Mrs. Bailey counters, "It's best for me and it's best for you."
She hugs both of them. "I think you're big enough to take care of
yourself. But try to make it a habit of putting the toilet seat
down. You'll thank me when you get married." She leaves and
Balki gives Larry an icy stare. "Well, I hope you're happy,"
Balki says. "Balki, wait a minute," Larry says, "You heard
Mrs. Bailey. It's for the best." "She was just sparing
your feelings, Cousin," Balki argues, "Though why, I don't
know." Balki picks up Dimitri and Larry follows him. "Balki,
we've got to talk about this." "It's going to be a little
difficult. Because I'm not saying another word until you give Mrs. Bailey
her job back." Balki zips his lips, locks them and puts the key into
his pocket. He does the same to Dimitri and then goes into his bedroom and
closes the door.
- When
Balki comes home from school Larry is reading instead of vacuuming. Larry
asks Balki if he can give him any help with his homework. Balki gives him
the silent treatment. Larry asks Balki how long he's going to keep it up
while Balki is still in the living room and Balki answers him there, then
relocks his mouth and goes into his room.
- Mrs.
Bailey tells them of the sorority den mother job, "Oh, it's working out
just great. Those girls are messier than you two. I can't thank you
enough." When Mrs. Bailey leaves, she says, "Larry, if things
don't work out with that girl upstairs, I've got the perfect girl for you.
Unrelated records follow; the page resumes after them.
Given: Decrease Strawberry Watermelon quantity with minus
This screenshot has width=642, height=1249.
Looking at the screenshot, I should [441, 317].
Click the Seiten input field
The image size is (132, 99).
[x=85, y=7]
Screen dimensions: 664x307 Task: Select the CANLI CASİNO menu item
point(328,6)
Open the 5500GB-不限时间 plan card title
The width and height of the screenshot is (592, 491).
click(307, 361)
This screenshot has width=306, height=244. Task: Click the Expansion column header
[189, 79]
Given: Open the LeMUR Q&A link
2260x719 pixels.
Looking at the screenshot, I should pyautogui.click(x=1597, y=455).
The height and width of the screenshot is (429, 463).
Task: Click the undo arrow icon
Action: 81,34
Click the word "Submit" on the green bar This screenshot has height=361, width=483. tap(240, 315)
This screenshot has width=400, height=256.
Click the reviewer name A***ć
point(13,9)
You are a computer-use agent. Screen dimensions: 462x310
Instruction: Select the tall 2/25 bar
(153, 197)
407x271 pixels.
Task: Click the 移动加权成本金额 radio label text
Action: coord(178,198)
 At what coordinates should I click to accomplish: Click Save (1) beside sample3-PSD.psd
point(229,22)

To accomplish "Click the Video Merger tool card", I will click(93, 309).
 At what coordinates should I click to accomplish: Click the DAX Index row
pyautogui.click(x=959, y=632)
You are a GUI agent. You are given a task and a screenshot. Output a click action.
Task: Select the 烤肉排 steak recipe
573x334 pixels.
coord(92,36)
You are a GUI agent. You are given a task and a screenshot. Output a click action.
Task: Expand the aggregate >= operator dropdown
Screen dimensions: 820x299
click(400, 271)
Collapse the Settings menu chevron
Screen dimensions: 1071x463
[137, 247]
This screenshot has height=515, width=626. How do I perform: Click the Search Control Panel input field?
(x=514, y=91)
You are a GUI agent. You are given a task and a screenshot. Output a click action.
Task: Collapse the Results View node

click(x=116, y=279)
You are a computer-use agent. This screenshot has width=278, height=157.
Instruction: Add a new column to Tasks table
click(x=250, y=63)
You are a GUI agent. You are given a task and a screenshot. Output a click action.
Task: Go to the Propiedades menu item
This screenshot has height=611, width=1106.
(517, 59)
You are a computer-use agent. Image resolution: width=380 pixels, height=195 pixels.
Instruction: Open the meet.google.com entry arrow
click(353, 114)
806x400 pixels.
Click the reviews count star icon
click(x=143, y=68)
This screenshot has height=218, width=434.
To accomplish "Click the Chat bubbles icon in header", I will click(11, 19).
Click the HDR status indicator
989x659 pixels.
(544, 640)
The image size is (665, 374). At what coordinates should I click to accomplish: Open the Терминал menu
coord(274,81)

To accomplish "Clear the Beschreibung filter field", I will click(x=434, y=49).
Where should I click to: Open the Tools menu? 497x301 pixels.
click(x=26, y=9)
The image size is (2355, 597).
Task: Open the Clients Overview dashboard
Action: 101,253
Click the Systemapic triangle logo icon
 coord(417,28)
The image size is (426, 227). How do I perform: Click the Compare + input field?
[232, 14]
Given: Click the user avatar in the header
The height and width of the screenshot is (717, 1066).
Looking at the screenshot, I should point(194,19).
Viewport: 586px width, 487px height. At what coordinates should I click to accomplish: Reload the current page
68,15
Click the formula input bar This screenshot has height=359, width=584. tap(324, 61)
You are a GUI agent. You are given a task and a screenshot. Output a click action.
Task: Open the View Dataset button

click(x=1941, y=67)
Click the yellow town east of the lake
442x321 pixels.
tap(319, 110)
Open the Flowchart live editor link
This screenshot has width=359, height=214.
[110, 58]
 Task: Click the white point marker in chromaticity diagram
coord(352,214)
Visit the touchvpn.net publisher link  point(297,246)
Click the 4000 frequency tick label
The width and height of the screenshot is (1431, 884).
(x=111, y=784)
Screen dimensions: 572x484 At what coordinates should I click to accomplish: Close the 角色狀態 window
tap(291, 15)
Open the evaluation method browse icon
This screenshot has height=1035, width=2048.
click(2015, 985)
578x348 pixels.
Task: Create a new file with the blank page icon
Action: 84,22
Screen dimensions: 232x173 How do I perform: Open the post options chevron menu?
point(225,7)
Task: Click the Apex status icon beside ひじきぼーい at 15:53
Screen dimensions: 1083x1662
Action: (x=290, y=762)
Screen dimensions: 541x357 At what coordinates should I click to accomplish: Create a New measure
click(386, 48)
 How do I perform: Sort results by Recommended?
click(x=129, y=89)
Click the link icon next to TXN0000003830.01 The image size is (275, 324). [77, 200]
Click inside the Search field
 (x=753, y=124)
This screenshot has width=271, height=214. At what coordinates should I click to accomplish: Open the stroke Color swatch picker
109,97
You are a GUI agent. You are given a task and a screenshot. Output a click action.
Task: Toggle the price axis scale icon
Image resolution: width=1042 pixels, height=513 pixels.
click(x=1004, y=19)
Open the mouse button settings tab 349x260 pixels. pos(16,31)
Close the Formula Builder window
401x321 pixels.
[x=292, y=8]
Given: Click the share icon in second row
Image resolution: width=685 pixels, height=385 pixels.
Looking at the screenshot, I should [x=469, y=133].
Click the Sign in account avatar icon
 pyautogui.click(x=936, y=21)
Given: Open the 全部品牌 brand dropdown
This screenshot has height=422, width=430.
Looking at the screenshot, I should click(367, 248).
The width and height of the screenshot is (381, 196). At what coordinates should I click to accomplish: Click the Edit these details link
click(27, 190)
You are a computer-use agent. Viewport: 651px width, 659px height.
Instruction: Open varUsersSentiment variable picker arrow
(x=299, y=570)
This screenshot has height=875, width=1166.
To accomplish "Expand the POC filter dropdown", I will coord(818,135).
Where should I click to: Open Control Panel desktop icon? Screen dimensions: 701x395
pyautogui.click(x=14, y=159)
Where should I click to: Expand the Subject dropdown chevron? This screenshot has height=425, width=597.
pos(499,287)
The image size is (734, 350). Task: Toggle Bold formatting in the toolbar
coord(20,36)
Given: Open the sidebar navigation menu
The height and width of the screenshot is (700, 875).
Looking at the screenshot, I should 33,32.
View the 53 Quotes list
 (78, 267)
In fact, I have twenty-five of them."
- After
Mrs. Bailey leaves and they have the initial exchange about "You're not
going to make this easy, are you?" Balki says, "Cousin, that was one
of the nicest things I've ever seen anyone do." "Well, I guess a
little of you is starting to rub off on me," Larry suggests.
"I'm sorry I acted the way I did," Balki offers. "Maybe a
little of me is rubbing off on you," Larry notes. The episode ends
the same as above with the discussion of the paper or regular plates.